ReCNAS: Resource-Constrained Neural Architecture Search Based on Differentiable Annealing and Dynamic Pruning

IEEE Trans Neural Netw Learn Syst. 2024 Feb;35(2):2805-2819. doi: 10.1109/TNNLS.2022.3192169. Epub 2024 Feb 5.

Abstract

The differentiable neural architecture search (NAS) framework has obtained extensive attention and achieved remarkable performance due to its search efficiency. However, most existing differentiable NAS methods still suffer from issues of model collapse, degenerated search-evaluation correlation, and inefficient hardware deployment, which causes the searched architectures to be suboptimal in accuracy and cannot meet different computation resource constraints (e.g., FLOPs and latency).

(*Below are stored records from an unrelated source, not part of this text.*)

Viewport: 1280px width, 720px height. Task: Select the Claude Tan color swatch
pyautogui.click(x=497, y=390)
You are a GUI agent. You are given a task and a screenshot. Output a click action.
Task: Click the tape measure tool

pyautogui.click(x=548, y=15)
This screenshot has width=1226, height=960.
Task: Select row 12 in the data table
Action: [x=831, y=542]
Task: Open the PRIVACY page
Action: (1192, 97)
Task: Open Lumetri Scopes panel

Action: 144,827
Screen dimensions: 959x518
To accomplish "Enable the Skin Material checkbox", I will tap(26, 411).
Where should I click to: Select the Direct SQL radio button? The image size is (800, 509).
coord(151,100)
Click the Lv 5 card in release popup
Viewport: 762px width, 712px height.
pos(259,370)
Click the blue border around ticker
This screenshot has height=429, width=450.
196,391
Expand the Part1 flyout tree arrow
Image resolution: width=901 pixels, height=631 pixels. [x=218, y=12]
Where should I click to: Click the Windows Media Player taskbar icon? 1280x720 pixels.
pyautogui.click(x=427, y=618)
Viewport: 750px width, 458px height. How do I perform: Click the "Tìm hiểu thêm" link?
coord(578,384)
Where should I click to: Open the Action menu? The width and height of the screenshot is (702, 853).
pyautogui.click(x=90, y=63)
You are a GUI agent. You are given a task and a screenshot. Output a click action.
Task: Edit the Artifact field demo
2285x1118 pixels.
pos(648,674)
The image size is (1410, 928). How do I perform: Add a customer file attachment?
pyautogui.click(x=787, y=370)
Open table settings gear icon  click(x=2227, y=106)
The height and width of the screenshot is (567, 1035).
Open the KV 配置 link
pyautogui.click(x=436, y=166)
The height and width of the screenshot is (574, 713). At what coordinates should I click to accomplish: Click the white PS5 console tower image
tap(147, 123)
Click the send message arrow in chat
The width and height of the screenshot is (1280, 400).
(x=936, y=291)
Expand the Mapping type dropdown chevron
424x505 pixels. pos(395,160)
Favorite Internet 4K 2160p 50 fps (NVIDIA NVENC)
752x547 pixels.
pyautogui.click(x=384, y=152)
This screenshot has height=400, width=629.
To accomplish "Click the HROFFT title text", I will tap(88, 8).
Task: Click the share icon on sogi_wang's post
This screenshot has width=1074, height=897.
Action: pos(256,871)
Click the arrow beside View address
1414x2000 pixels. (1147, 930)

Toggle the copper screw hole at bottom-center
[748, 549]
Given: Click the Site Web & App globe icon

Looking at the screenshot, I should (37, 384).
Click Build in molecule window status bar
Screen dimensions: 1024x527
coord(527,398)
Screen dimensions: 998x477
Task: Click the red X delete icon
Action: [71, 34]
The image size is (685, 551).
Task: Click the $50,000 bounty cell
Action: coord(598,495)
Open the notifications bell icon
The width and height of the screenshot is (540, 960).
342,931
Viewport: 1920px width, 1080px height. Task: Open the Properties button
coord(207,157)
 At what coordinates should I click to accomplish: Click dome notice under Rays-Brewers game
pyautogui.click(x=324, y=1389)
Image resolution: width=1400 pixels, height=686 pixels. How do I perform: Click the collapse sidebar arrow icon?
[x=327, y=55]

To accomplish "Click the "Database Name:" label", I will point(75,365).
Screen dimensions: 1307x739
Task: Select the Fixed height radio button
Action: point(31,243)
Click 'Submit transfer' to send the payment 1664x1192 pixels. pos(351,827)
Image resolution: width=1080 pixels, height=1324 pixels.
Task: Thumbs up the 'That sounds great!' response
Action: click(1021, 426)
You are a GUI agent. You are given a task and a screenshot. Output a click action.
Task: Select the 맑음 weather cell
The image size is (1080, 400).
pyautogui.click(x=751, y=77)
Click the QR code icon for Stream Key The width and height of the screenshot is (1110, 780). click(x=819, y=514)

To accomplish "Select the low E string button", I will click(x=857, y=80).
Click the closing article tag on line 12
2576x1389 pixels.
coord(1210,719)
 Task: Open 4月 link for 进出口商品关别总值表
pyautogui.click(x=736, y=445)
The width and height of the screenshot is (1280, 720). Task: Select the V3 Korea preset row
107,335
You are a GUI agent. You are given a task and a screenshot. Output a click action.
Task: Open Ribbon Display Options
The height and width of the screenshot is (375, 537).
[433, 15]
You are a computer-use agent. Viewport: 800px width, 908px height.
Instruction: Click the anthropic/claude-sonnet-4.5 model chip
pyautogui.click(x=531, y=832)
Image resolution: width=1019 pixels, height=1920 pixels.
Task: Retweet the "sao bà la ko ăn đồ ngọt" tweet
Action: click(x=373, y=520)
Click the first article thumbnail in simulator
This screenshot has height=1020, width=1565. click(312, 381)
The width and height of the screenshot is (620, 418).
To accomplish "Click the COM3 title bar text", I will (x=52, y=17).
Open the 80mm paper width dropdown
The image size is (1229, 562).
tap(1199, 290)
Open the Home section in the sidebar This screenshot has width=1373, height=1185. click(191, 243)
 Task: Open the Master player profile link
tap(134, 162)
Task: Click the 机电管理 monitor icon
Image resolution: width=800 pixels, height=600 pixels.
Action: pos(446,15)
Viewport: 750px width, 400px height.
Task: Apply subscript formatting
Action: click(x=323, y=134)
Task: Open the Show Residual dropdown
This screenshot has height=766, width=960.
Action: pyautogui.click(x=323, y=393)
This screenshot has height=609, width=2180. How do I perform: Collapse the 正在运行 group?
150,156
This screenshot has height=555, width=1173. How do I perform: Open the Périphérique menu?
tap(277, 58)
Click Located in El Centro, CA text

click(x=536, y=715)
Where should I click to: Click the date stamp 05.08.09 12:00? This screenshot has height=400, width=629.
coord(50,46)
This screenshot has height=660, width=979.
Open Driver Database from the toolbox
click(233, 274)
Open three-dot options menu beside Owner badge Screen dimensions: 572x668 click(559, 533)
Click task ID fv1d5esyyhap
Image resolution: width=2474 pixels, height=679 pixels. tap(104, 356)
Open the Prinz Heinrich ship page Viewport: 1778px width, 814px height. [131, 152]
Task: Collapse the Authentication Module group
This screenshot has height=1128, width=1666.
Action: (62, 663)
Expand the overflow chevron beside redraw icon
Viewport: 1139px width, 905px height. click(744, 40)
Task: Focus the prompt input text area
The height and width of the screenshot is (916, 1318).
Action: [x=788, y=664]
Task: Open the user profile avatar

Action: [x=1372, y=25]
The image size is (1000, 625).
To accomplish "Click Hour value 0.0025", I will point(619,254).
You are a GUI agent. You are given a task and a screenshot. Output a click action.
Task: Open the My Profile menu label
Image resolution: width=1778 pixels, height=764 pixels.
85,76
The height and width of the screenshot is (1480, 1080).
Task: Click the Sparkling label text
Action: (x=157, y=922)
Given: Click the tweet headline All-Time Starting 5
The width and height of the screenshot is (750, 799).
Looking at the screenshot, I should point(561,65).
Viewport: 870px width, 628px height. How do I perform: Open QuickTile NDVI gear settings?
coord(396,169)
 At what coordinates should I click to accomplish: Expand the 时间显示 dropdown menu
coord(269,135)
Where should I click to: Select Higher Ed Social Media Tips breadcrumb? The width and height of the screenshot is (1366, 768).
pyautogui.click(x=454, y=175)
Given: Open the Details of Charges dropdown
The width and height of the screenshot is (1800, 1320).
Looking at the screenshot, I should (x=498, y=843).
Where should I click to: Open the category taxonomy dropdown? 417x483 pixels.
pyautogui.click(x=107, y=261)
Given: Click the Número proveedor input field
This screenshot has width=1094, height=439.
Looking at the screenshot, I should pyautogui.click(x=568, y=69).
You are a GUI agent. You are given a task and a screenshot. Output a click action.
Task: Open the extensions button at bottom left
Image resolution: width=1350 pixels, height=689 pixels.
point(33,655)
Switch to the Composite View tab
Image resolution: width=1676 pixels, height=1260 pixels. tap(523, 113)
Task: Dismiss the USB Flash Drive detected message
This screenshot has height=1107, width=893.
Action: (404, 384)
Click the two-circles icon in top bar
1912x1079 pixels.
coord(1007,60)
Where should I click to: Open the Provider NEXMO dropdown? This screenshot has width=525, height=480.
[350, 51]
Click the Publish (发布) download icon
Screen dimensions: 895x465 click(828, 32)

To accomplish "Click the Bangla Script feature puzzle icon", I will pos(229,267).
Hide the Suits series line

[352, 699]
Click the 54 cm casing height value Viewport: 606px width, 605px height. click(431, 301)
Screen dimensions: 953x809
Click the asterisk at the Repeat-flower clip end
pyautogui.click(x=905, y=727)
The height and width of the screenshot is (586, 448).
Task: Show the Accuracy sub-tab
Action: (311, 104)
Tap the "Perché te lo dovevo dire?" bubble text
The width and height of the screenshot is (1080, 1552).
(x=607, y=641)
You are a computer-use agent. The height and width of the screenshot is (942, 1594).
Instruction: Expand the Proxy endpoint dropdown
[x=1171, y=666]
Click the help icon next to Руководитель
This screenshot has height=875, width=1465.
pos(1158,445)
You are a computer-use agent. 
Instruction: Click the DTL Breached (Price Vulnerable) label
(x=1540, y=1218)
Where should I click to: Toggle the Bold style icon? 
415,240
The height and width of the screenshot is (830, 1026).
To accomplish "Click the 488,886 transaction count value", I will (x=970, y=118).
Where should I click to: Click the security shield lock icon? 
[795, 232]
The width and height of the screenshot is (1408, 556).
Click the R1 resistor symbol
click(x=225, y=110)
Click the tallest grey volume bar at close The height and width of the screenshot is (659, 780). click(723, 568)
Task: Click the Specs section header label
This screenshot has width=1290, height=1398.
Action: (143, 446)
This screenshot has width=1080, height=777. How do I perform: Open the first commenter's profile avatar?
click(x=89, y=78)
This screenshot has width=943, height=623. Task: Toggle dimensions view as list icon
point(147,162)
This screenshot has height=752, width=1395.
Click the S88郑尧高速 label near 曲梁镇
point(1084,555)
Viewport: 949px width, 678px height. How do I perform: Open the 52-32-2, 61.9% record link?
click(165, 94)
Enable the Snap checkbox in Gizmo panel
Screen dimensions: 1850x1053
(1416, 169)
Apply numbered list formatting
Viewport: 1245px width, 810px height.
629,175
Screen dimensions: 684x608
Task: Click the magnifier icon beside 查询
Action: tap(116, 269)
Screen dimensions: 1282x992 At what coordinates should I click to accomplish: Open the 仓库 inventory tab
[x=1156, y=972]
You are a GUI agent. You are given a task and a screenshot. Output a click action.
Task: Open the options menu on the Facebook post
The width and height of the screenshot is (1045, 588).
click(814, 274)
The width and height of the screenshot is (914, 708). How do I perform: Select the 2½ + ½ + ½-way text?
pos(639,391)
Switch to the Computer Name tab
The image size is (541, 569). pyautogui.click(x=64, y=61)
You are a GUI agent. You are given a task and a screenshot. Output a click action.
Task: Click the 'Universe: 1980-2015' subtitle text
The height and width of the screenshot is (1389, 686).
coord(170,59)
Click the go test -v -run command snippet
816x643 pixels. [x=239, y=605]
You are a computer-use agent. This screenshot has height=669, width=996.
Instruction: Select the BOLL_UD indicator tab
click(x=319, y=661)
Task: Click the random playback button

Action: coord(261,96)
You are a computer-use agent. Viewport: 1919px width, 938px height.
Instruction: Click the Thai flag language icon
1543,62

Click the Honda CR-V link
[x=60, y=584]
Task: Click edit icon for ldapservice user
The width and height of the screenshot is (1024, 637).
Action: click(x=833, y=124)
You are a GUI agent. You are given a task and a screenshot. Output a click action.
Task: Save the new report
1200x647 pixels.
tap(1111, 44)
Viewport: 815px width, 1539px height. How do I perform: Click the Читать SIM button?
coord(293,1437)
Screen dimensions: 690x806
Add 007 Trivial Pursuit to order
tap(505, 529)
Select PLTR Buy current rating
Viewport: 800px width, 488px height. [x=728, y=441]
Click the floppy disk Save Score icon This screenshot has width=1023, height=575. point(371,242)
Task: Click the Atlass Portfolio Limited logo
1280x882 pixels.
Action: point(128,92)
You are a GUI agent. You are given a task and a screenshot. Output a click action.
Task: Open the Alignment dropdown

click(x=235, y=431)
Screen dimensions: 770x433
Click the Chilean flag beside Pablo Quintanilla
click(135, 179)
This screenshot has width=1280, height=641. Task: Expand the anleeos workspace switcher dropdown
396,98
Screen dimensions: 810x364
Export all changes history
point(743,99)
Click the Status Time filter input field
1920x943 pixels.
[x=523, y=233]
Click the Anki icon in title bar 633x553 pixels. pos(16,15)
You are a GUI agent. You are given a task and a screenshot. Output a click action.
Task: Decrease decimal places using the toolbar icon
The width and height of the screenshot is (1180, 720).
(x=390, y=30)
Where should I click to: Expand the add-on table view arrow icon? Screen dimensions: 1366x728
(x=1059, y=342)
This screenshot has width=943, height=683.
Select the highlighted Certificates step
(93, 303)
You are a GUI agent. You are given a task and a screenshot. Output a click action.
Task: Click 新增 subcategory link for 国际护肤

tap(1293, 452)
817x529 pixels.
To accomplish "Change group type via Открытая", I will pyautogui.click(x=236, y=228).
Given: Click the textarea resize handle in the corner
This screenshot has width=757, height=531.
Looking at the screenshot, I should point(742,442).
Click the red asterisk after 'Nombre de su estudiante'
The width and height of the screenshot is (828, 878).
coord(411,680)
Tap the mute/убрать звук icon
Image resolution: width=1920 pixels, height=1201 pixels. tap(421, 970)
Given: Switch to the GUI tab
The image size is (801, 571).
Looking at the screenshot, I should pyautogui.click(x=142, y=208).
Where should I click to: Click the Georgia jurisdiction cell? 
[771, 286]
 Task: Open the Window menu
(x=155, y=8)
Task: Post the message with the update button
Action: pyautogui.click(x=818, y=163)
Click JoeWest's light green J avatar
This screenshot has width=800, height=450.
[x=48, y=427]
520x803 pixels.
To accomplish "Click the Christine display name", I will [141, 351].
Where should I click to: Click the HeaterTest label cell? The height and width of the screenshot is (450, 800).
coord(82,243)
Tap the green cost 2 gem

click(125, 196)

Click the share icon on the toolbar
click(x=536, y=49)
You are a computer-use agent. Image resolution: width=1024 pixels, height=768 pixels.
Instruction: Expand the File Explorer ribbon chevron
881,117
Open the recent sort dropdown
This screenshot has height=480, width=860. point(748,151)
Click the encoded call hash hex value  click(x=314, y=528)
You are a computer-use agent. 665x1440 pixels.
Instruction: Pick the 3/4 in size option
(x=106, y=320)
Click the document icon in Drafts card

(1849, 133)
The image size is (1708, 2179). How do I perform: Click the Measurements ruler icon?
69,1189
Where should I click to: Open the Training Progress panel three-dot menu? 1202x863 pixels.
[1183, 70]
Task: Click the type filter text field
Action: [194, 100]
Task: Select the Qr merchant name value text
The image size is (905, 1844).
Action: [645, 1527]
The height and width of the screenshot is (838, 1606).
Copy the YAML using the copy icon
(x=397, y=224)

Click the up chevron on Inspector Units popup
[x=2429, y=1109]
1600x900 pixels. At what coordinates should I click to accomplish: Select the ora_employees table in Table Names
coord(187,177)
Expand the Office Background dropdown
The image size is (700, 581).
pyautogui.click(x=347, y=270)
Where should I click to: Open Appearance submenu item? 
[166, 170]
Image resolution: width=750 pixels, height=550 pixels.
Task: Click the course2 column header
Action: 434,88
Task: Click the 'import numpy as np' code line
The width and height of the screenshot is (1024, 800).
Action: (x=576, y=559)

In this article, we propose a novel resource-constrained NAS (ReCNAS) method, which can efficiently search high-performance architectures that satisfy the given constraints, and deal with the issues observed in previous differentiable NAS methods from three aspects: search space, search strategy, and resource adaptability. First, we introduce an elastic densely connected layerwise search space, which decouples the architecture depth representation from the search of candidate operations to alleviate the aggregation of skip connections and architecture redundancies. Second, a scheme of group annealing and progressive pruning is proposed to improve the efficiency and bridge the search-evaluation gap, which steadily forces the architecture parameters close to binary distribution and progressively prunes the inferior operations. Third, we present a novel resource-constrained architecture generation method, which prunes the redundant channel throughout the search based on dynamic programming, making the searched architecture scalable to different devices and requirements. Extensive experimental results demonstrate the efficiency and search stability of our ReCNAS, which is capable of discovering high-performance architectures on different datasets and tasks, surpassing other NAS methods, while tightly meeting the target resource constraints without any tuning required. Besides, the searched architectures show strong generalizability to other complex vision tasks.